═══ Data provided ═══
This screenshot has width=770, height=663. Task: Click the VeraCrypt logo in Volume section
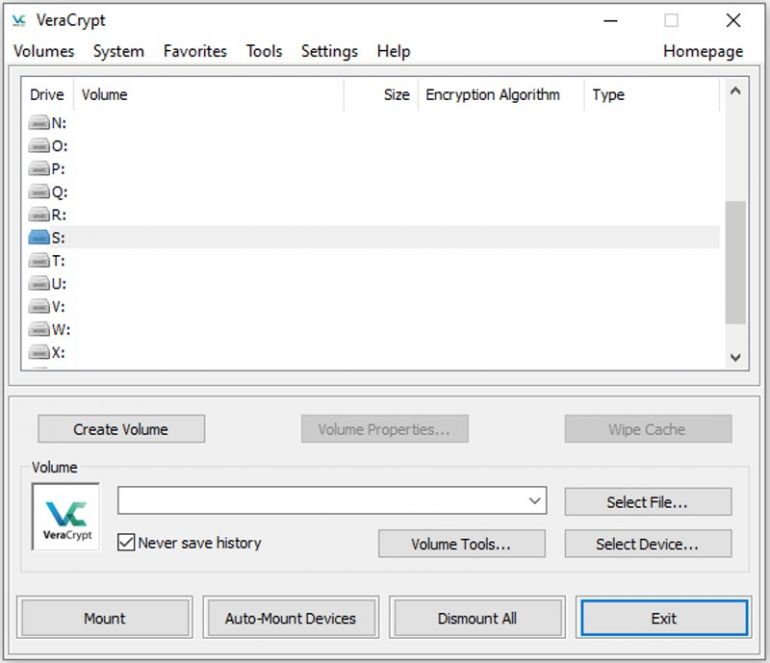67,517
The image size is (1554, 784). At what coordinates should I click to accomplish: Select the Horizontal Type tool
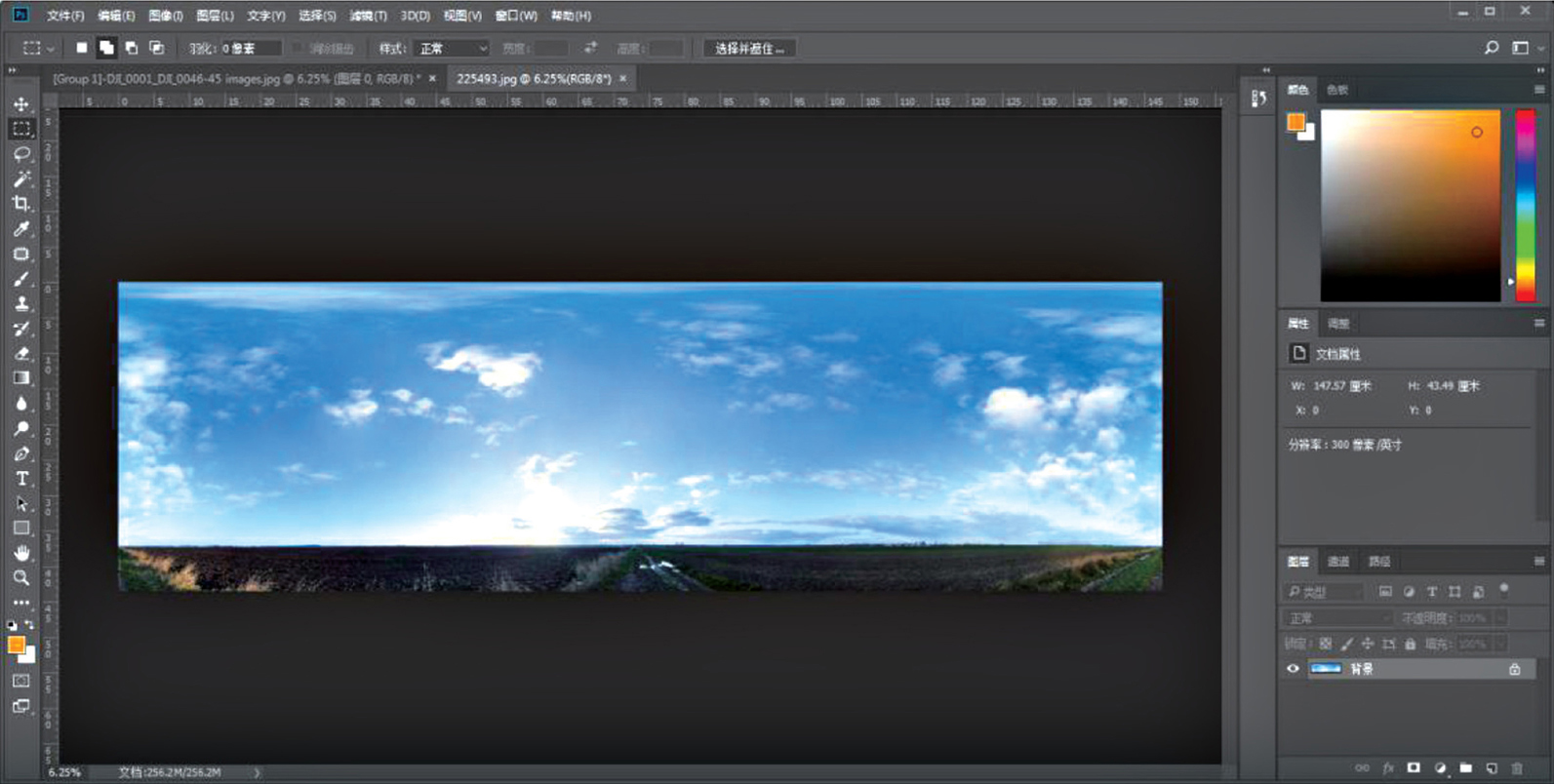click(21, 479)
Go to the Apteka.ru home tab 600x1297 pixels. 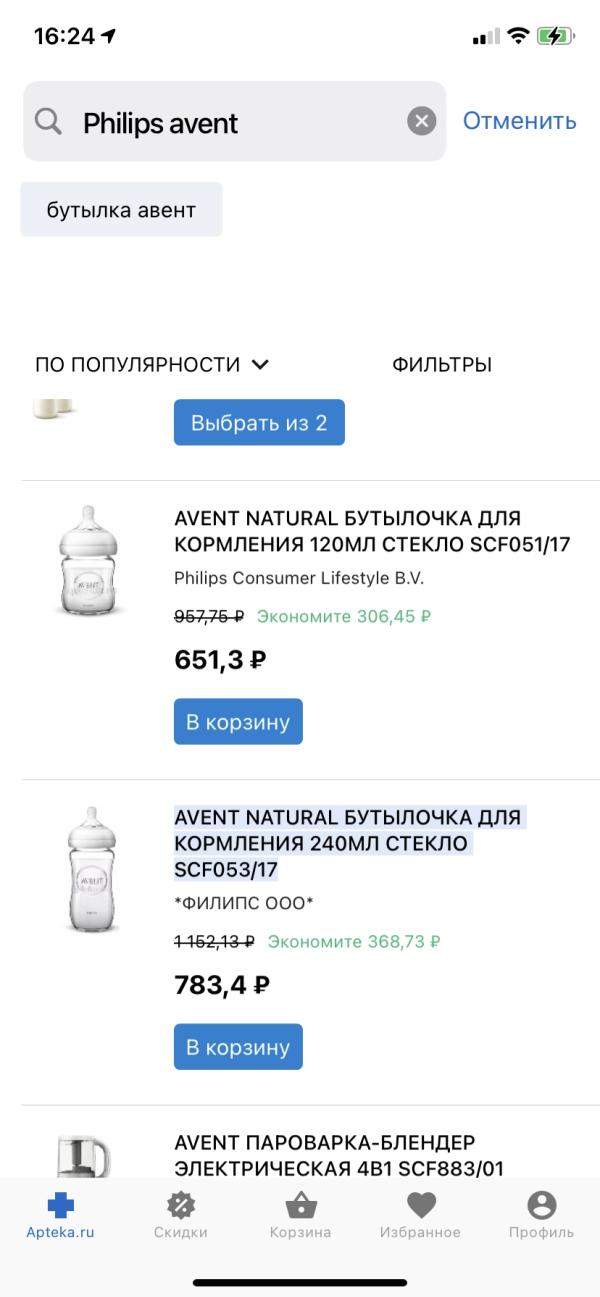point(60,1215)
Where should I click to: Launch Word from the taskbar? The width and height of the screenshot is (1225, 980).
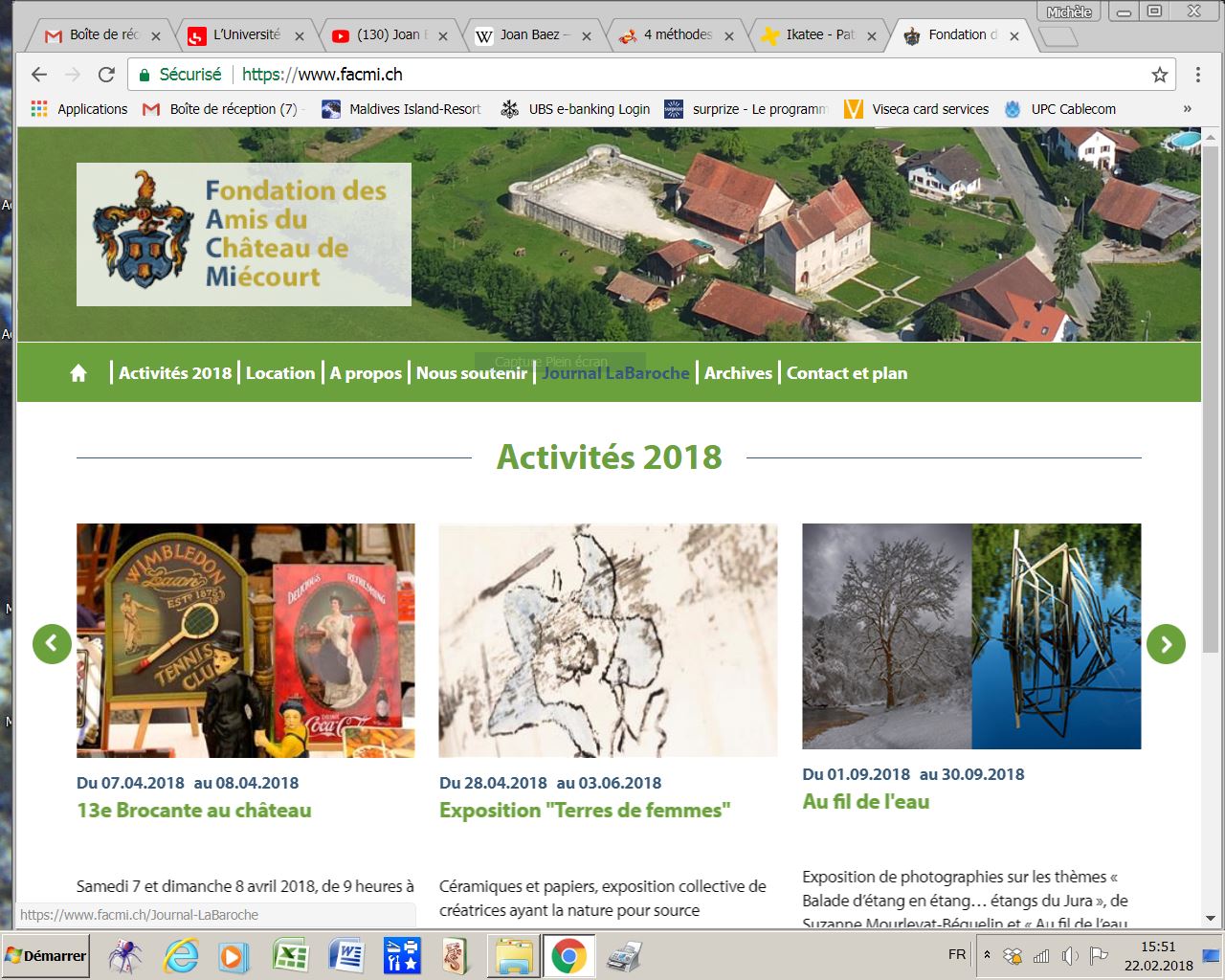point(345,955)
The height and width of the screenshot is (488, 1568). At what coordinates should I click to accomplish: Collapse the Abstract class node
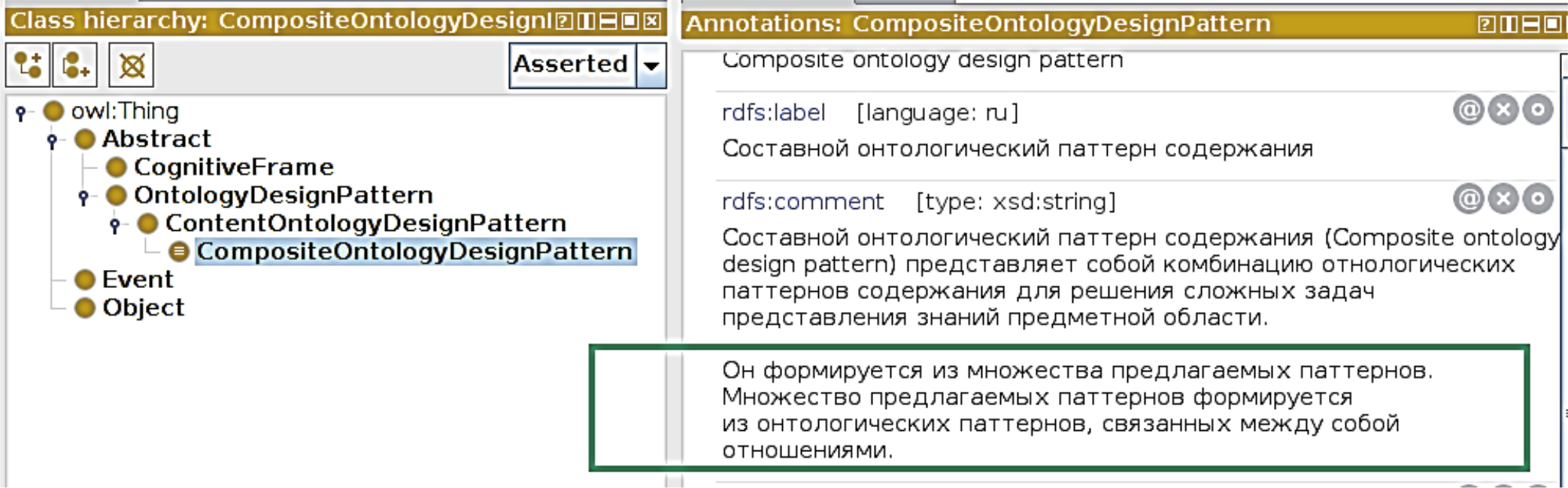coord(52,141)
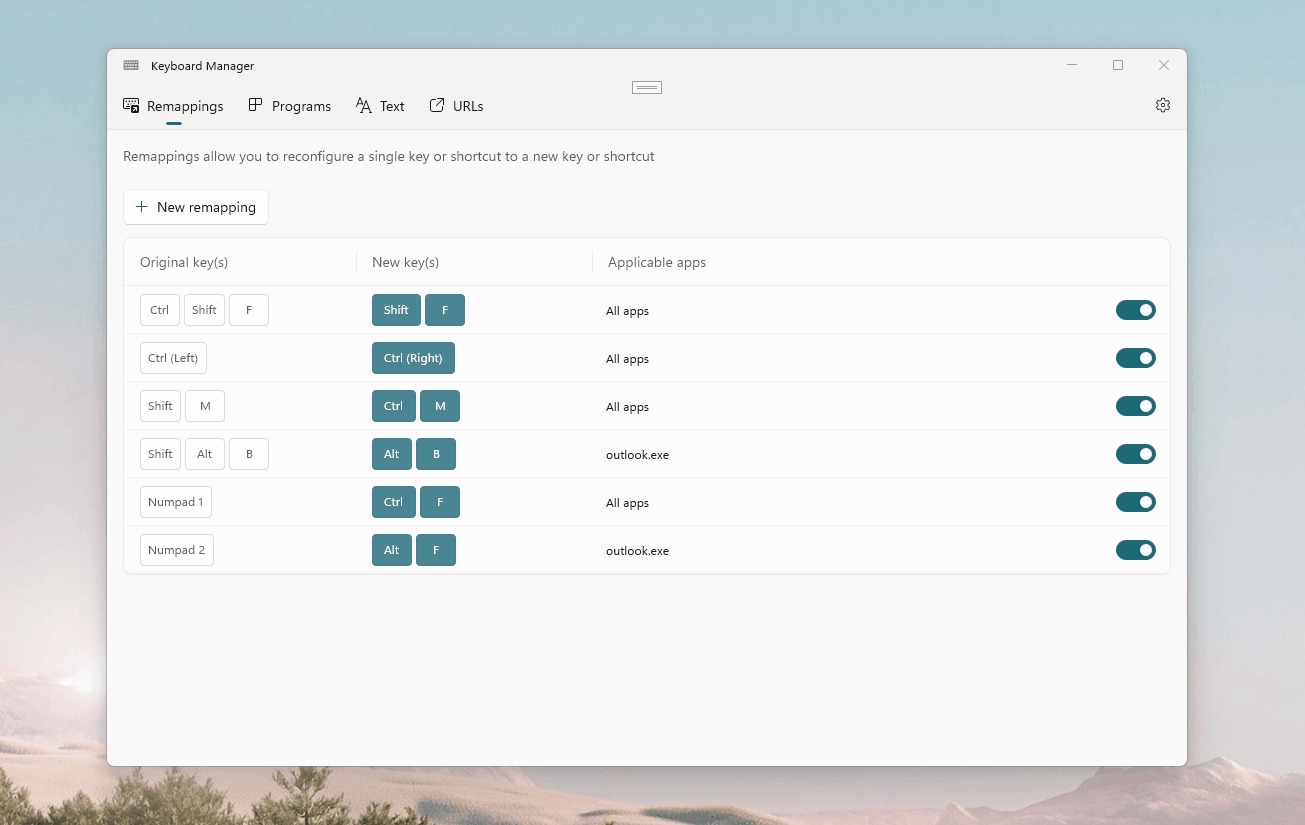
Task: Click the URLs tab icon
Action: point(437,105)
═══
▸ **What to do**: Would you write out exactly the lines of the data from the one holding "Where should I" to the final line, both included, with pictures left out?

▸ **Expected answer**:
Where should I click to: Launch Word from the taskbar? The width and height of the screenshot is (1225, 980).
point(345,955)
The height and width of the screenshot is (488, 1568). At what coordinates should I click to accomplish: Collapse the Abstract class node
coord(52,141)
Task: Click the URLs tab icon
Action: point(437,105)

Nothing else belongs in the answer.